# Unresponsive Eheim 2217



## vrb th hrb (Feb 20, 2010)

hey all, was just cleaning out one of my 2217 filters. first thought I was just having a hard time priming it, did all the tricks, even sucked on a hose (which I hate doing) Just tried plugging the lid in without the being connected to the unit and the impeller isnt moving at all.

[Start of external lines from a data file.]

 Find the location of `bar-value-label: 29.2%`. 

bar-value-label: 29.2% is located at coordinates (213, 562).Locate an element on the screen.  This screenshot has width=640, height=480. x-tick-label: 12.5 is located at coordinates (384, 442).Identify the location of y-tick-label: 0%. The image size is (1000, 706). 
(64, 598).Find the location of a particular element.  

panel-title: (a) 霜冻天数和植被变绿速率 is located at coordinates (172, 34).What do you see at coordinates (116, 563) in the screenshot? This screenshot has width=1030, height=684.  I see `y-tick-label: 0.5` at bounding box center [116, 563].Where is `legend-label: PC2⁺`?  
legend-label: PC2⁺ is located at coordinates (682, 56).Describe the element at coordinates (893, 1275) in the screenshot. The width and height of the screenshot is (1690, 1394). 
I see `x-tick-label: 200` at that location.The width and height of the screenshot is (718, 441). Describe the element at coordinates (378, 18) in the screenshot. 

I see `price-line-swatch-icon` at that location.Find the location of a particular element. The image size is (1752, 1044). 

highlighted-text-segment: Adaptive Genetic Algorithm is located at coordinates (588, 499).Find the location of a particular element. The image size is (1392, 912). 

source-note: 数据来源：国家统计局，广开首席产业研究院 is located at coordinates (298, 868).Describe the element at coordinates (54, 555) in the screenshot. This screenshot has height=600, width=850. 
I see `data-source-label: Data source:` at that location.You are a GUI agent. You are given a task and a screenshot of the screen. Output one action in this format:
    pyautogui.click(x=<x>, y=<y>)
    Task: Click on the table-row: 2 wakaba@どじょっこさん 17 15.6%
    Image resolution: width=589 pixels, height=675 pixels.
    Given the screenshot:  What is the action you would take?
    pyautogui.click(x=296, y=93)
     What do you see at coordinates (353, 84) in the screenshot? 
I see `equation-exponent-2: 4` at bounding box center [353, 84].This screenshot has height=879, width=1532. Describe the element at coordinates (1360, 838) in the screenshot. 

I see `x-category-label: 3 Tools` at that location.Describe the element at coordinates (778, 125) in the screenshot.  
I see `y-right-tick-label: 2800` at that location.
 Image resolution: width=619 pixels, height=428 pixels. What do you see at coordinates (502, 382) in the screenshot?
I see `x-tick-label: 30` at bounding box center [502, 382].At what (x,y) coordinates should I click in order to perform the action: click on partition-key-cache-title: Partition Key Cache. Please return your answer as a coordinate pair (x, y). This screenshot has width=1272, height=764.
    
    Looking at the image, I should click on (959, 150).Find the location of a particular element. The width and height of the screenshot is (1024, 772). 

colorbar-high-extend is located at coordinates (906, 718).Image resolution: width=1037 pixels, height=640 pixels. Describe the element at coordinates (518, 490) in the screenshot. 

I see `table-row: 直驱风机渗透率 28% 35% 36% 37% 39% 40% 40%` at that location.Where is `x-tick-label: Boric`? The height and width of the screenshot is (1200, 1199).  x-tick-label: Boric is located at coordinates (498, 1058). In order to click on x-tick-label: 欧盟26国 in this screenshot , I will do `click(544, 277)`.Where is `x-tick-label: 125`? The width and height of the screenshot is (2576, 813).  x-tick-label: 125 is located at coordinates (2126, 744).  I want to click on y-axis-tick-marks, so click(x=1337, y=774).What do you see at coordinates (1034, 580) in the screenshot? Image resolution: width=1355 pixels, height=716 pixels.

Took apart the impeller and housing, no blockages etc.

just seems like there is no power running to the unit, anyone have any ways to fix this/any ideas on what could be wrong?
thanks
Mike


----------



## ameekplec. (May 1, 2008)

I have had this happen here and there especially if the filter was a bit "gritty". Sometimes grit can sieze the impeller, so cleaning that out can help. 

Besides that, is it an old filter?


----------



## pyrrolin (Jan 11, 2012)

Just in case, test the outlet just in case its some silly thing like that


----------



## vrb th hrb (Feb 20, 2010)

pyrrolin said:


> Just in case, test the outlet just in case its some silly thing like that




the gfi had tripped on the outlet, and since the tv/dvd/wasnt on i didnt notice it.....

ugh, its been one of those weeks.


----------



## default (May 28, 2011)

Hope it's solved, but personal experience I've had with eheims was that it didnt start because I left the rubber holders for the shaft off by accident and surprising it didnt even move or rattle - no vibration, noise, nothing - until I placed the rubber tips back on.
And make sure you have both, the one inside tend to get stuck inside the head and usually holds a lot of gunk, and that gunk would wear the shaft down at the tips if you don't clean the holder thoroughly. Tweezers get the out easily.

Also testing the filter on a different outlet and just quickly plugging it in with you just holding the head is a good way to find out if its your motor or outlet.


----------



## pyrrolin (Jan 11, 2012)

I just had a funny feeling it was some silly thing like that and not the filter.


----------



## vrb th hrb (Feb 20, 2010)

yeah..... the 2217 isnt more than 3 years old.

i went so far as to dig up an old xp3 out of the closet and fire it up, but when I loaded it, primed it, plugged it in and got the same result I figured out pretty quick it was the power source..... sigh

it like that moment when your car is already on, and you go and turn the key anyway, moron buzzer


----------



## Ryan.Wilton (Dec 12, 2012)

I was gunna say fix it the american way... Slap! Slap! Slap!!!! "Is iit working yet?" (lol- and don't get offended, I'm half american).


----------